** begin Record set **

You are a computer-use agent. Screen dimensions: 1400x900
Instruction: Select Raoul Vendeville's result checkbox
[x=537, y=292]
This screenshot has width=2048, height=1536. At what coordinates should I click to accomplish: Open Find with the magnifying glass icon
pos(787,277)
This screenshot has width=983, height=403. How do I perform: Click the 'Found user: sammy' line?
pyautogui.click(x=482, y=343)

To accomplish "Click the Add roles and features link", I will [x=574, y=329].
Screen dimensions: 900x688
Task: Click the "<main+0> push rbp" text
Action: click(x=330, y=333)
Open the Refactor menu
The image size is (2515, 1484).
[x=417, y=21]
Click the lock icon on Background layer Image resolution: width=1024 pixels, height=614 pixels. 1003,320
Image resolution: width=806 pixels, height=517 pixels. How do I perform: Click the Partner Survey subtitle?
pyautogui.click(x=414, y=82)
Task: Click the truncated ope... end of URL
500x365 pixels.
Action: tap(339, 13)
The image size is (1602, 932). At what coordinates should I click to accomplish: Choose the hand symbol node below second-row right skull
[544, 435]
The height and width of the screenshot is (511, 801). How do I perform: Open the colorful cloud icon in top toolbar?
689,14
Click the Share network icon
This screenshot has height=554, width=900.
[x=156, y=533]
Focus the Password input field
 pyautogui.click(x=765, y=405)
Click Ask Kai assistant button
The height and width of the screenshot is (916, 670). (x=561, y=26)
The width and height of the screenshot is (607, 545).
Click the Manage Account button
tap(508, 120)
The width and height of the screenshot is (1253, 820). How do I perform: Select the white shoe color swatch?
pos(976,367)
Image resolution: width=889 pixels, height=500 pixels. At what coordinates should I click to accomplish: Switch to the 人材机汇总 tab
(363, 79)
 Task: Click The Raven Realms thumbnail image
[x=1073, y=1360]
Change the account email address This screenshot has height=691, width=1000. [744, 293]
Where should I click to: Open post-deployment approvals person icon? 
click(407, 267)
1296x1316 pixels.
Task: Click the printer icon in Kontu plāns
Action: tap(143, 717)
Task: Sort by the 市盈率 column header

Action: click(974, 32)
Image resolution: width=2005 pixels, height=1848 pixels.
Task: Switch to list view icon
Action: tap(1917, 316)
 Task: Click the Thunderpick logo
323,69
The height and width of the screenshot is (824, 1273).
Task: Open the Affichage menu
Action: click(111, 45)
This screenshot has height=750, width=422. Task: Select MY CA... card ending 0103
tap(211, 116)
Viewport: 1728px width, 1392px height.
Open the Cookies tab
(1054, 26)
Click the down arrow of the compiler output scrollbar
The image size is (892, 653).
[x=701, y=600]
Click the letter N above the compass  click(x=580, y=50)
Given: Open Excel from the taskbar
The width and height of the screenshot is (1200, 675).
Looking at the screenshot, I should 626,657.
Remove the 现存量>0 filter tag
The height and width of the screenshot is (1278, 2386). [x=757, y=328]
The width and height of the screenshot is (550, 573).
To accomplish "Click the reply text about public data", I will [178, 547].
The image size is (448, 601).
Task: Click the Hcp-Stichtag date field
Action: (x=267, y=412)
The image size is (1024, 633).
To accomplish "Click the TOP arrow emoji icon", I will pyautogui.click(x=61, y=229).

** end Record set **

> [Short problem]
Rewrite the items starting at the line containing "Change the account" and ending at the last item, swapping "Cookies tab" for "Cookies panel" and keeping everything else the same.

> [Result of this task]
Change the account email address This screenshot has height=691, width=1000. [744, 293]
Where should I click to: Open post-deployment approvals person icon? 
click(407, 267)
1296x1316 pixels.
Task: Click the printer icon in Kontu plāns
Action: tap(143, 717)
Task: Sort by the 市盈率 column header

Action: click(974, 32)
Image resolution: width=2005 pixels, height=1848 pixels.
Task: Switch to list view icon
Action: tap(1917, 316)
 Task: Click the Thunderpick logo
323,69
The height and width of the screenshot is (824, 1273).
Task: Open the Affichage menu
Action: click(111, 45)
This screenshot has height=750, width=422. Task: Select MY CA... card ending 0103
tap(211, 116)
Viewport: 1728px width, 1392px height.
Open the Cookies panel
(1054, 26)
Click the down arrow of the compiler output scrollbar
The image size is (892, 653).
[x=701, y=600]
Click the letter N above the compass  click(x=580, y=50)
Given: Open Excel from the taskbar
The width and height of the screenshot is (1200, 675).
Looking at the screenshot, I should 626,657.
Remove the 现存量>0 filter tag
The height and width of the screenshot is (1278, 2386). [x=757, y=328]
The width and height of the screenshot is (550, 573).
To accomplish "Click the reply text about public data", I will [178, 547].
The image size is (448, 601).
Task: Click the Hcp-Stichtag date field
Action: (x=267, y=412)
The image size is (1024, 633).
To accomplish "Click the TOP arrow emoji icon", I will pyautogui.click(x=61, y=229).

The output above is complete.